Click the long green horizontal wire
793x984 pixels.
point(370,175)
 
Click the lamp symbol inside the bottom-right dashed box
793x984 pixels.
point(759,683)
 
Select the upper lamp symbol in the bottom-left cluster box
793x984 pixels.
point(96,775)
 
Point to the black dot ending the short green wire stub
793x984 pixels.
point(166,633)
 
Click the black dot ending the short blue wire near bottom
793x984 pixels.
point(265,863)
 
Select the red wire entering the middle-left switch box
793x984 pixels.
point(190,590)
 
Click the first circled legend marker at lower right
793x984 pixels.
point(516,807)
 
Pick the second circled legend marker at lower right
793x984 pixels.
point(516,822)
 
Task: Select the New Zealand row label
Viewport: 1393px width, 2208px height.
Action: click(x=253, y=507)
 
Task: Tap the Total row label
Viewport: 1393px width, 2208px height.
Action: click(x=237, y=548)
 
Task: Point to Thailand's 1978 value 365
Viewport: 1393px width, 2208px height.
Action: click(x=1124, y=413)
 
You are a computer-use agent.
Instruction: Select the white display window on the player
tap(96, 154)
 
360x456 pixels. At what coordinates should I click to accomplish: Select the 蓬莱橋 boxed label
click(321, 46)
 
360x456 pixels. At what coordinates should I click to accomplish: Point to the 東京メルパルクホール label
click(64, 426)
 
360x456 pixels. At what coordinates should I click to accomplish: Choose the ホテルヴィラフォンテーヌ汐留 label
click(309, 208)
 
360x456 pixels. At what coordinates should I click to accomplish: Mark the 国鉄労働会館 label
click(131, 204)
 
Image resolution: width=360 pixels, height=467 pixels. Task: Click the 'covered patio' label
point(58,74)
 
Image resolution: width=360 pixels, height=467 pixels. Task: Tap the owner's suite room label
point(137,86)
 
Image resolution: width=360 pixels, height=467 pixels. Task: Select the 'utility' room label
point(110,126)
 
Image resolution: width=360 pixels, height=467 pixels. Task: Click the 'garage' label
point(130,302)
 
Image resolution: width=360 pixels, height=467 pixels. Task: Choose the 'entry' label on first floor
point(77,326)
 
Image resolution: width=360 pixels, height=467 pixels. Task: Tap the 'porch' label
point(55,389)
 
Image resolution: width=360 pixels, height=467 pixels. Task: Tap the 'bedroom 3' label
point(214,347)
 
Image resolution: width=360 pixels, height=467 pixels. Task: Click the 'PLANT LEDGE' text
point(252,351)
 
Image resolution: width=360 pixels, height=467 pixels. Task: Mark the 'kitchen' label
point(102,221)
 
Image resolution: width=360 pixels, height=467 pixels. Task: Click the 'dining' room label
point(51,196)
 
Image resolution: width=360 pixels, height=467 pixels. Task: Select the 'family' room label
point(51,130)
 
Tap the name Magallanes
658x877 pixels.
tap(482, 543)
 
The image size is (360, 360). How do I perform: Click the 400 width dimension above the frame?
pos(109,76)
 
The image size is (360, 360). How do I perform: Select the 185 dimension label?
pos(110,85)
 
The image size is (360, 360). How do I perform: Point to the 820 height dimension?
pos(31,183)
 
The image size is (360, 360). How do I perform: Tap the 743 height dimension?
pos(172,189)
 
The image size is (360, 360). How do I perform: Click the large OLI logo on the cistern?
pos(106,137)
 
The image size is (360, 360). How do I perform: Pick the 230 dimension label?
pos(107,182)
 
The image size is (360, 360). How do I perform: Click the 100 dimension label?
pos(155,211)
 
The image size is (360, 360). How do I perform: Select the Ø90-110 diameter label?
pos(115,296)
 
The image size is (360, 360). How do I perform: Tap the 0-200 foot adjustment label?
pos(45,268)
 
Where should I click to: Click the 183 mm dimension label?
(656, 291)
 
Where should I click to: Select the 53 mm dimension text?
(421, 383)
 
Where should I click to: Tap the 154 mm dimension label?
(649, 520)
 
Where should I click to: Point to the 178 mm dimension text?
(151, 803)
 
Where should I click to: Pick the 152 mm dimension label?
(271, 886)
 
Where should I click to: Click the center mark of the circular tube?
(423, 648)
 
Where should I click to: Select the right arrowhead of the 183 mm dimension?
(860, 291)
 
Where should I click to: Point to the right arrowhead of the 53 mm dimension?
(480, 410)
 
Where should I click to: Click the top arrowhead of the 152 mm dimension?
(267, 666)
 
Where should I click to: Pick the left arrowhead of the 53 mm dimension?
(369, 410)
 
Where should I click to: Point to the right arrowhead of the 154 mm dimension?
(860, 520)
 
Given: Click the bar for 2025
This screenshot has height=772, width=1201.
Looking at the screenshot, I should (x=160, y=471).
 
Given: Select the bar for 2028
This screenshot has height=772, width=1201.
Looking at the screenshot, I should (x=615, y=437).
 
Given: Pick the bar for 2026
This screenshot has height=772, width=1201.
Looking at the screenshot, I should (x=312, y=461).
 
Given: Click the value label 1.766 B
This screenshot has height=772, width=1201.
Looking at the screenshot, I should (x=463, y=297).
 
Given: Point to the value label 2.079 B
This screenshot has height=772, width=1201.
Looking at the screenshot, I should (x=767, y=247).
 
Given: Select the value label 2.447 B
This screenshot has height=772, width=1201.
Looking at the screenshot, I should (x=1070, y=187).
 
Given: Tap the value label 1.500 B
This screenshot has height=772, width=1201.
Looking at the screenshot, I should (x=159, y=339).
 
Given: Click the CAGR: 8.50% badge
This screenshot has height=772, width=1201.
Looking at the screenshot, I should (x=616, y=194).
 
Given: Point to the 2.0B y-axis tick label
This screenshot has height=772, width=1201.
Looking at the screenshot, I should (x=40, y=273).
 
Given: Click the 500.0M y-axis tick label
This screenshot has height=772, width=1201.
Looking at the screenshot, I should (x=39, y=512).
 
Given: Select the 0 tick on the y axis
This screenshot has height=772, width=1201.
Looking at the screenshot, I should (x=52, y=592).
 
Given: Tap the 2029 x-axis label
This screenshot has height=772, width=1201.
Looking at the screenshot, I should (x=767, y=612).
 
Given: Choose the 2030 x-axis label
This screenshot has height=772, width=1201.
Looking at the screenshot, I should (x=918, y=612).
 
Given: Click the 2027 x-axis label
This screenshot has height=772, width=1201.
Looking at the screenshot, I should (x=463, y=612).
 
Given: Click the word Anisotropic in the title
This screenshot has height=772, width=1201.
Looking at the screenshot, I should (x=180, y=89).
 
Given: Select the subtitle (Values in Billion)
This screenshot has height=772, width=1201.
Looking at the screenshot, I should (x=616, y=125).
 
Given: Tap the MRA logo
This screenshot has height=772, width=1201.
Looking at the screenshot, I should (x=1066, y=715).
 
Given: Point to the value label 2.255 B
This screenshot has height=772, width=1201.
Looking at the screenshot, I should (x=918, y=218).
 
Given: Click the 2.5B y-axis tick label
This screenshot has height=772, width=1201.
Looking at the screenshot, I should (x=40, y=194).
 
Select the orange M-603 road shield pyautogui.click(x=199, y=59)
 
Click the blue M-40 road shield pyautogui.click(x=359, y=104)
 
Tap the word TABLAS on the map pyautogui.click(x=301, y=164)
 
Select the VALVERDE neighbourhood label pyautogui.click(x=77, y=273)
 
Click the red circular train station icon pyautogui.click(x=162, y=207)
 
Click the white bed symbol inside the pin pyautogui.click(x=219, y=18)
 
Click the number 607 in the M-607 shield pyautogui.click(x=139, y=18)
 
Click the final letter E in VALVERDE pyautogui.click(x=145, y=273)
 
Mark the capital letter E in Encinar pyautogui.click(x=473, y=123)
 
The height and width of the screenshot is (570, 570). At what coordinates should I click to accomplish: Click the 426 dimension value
=======
* [Set problem]: Rewrite only the part that opens with the line containing "Click the black" and closes with the line containing "point(516,807)", swapping "switch box" for "control box" and leaving everything else unchanged.

* [Finished answer]:
Click the black dot ending the short blue wire near bottom
793x984 pixels.
point(265,863)
 
Select the red wire entering the middle-left control box
793x984 pixels.
point(190,590)
 
Click the first circled legend marker at lower right
793x984 pixels.
point(516,807)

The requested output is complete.